Over the past few months, there has been a surge of anecdotal evidence and general tweets about poor quality ChatGPT responses. A team of researchers from Stanford University and the University of California, Berkeley decided to devise a metric to determine whether there was genuine degradation and to quantify the magnitude of the detrimental changes. Simply put, ChatGPT’s quality improvement was certainly not envisioned.
Three prominent scholars – Matei Zaharia, Linjiao Cheng and James Zhou – were behind the recently published research paper How will ChatGPT’s behavior change over time? (PDF) Earlier today, Zaharia, a computer science professor at the University of California, Berkeley, tweeted: Share your findings. He surprisingly found, “His GPT -4 success rate for ‘Is this number prime? %,” he emphasized.
Now GPT-4 generally available About two weeks ago, it was endorsed by OpenAI as the most advanced and capable model. It was soon released to paying API developers, claiming it could power a variety of new and innovative AI products. It is therefore both sad and surprising that a new study finds sorely lacking in quality responses in the face of some very simple questions.
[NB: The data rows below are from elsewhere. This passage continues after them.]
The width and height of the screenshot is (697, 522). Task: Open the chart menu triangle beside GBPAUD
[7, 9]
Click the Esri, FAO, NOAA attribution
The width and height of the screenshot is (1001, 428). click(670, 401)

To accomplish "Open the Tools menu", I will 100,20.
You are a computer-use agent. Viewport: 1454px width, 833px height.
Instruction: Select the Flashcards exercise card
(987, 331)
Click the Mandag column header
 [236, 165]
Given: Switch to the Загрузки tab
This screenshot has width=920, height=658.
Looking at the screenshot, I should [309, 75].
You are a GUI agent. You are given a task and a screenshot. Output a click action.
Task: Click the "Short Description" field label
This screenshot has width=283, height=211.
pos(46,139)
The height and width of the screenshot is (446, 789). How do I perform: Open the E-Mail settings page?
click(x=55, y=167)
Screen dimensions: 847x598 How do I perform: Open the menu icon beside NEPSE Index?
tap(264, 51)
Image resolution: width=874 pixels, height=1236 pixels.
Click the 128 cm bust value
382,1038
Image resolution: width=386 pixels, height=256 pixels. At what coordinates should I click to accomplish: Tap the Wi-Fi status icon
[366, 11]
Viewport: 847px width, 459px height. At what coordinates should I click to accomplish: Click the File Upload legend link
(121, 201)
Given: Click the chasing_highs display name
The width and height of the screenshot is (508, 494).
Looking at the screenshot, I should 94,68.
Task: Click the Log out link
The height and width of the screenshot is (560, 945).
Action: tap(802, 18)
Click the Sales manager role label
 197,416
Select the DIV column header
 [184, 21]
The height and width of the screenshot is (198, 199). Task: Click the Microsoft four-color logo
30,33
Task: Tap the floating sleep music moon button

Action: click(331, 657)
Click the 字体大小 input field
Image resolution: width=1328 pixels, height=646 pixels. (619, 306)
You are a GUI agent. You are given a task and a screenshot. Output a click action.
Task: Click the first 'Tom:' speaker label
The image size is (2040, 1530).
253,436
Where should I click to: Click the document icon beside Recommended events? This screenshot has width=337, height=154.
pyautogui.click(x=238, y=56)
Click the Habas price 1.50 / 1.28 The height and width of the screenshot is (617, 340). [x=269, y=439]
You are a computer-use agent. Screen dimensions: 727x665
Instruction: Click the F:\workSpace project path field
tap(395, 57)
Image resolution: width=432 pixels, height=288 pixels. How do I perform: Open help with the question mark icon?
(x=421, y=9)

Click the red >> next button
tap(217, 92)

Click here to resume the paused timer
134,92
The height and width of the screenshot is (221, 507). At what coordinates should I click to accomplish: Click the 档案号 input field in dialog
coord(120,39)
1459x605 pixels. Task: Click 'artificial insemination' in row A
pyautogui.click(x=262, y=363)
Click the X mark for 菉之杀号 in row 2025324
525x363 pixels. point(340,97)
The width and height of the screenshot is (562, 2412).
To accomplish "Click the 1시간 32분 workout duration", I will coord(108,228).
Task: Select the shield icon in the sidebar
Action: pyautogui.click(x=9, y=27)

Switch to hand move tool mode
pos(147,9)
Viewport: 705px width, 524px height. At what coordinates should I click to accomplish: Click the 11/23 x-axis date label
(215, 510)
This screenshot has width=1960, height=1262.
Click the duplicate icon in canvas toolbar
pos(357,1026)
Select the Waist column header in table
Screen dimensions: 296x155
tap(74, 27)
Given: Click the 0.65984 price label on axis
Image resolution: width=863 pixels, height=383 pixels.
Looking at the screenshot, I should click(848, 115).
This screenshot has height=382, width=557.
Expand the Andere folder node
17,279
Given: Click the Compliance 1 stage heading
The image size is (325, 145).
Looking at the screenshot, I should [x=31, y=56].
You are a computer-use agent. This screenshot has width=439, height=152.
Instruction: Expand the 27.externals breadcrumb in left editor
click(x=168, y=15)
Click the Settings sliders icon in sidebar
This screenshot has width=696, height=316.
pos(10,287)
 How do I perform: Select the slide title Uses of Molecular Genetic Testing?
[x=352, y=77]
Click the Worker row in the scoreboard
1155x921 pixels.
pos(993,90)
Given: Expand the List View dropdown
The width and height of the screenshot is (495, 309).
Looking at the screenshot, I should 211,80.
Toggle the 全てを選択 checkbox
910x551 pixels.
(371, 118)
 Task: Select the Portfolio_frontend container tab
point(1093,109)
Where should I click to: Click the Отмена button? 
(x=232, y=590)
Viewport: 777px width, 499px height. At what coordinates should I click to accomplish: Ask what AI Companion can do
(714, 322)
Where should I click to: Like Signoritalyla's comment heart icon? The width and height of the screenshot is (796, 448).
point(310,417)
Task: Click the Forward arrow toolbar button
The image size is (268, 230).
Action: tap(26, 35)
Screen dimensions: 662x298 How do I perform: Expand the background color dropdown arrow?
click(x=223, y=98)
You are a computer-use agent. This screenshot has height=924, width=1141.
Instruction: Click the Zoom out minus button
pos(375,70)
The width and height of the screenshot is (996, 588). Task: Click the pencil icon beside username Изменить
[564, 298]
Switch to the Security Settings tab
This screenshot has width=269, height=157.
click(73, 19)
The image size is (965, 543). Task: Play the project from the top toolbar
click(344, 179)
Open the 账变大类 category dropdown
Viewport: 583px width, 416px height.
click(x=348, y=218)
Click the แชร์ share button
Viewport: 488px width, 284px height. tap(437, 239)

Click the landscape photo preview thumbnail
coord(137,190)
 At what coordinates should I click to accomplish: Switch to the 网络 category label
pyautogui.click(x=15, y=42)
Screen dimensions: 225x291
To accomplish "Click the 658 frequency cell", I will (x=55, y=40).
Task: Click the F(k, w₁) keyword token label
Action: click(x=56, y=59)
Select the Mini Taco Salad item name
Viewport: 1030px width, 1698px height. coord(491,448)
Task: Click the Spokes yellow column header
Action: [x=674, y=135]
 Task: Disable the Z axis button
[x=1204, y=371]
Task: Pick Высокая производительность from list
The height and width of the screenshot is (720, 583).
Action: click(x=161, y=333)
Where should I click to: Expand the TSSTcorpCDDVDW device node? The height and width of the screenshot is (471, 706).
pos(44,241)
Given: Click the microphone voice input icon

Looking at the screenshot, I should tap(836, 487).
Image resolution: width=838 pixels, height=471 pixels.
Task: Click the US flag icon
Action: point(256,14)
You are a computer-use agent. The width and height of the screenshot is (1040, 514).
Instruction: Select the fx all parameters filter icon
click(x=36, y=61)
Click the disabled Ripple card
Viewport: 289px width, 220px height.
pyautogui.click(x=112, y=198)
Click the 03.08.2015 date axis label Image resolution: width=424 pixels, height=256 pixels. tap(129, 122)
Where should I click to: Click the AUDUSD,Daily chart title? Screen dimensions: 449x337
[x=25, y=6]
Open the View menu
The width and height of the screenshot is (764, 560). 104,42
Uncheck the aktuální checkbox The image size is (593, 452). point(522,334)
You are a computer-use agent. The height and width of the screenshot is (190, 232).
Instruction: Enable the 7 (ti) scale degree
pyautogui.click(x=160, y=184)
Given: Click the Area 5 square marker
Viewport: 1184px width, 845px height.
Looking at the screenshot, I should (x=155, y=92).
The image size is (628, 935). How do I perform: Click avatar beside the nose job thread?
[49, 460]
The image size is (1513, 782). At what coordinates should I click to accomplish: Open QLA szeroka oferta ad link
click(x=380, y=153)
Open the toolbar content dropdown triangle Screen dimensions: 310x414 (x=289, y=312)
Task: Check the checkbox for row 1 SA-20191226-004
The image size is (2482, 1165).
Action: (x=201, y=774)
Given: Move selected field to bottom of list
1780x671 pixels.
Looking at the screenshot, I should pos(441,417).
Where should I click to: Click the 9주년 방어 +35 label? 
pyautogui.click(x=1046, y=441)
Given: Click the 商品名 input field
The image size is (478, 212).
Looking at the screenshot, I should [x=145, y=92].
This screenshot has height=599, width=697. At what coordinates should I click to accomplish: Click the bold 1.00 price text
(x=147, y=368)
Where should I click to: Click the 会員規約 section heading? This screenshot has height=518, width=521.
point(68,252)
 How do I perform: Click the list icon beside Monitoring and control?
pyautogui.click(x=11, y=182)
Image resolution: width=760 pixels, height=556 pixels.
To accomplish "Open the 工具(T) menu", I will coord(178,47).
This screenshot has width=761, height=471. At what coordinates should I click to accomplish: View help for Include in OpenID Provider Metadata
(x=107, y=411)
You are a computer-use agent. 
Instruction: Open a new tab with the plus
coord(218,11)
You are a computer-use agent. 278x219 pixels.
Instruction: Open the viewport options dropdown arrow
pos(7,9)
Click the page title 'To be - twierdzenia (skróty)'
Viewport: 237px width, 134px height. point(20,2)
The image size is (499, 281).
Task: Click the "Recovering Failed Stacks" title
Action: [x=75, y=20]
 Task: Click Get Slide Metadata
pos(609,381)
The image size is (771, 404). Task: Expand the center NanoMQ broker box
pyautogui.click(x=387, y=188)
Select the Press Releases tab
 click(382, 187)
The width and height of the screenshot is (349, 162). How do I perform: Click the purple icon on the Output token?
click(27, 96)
We already gave an example of GPT-4’s highest failure rate for prime number queries above. The research team designed a task to measure the following qualitative aspects of ChatGPT’s underlying large-scale language models (LLMs) GPT-4 and GPT-3.5: Tasks are grouped into four categories to measure different AI skills while being relatively easy to assess performance.
- solve math problems
- answer sensitive questions
- code generation
- visual reasoning
A summary of Open AI LLM performance is shown in the chart below. Researchers quantified his GPT-4 and GPT-3.5 releases across March 2023 and June 2023 releases.
The “same” LLM service clearly shows very different responses to queries over time. You can see a big difference in this relatively short period of time. It remains unclear how these LLMs will be updated, and whether changes intended to improve some aspects of performance may adversely affect others. Three test categories to see how “worse” the latest version of GPT-4 is compared to his March version. Visual reasoning only wins by a small margin.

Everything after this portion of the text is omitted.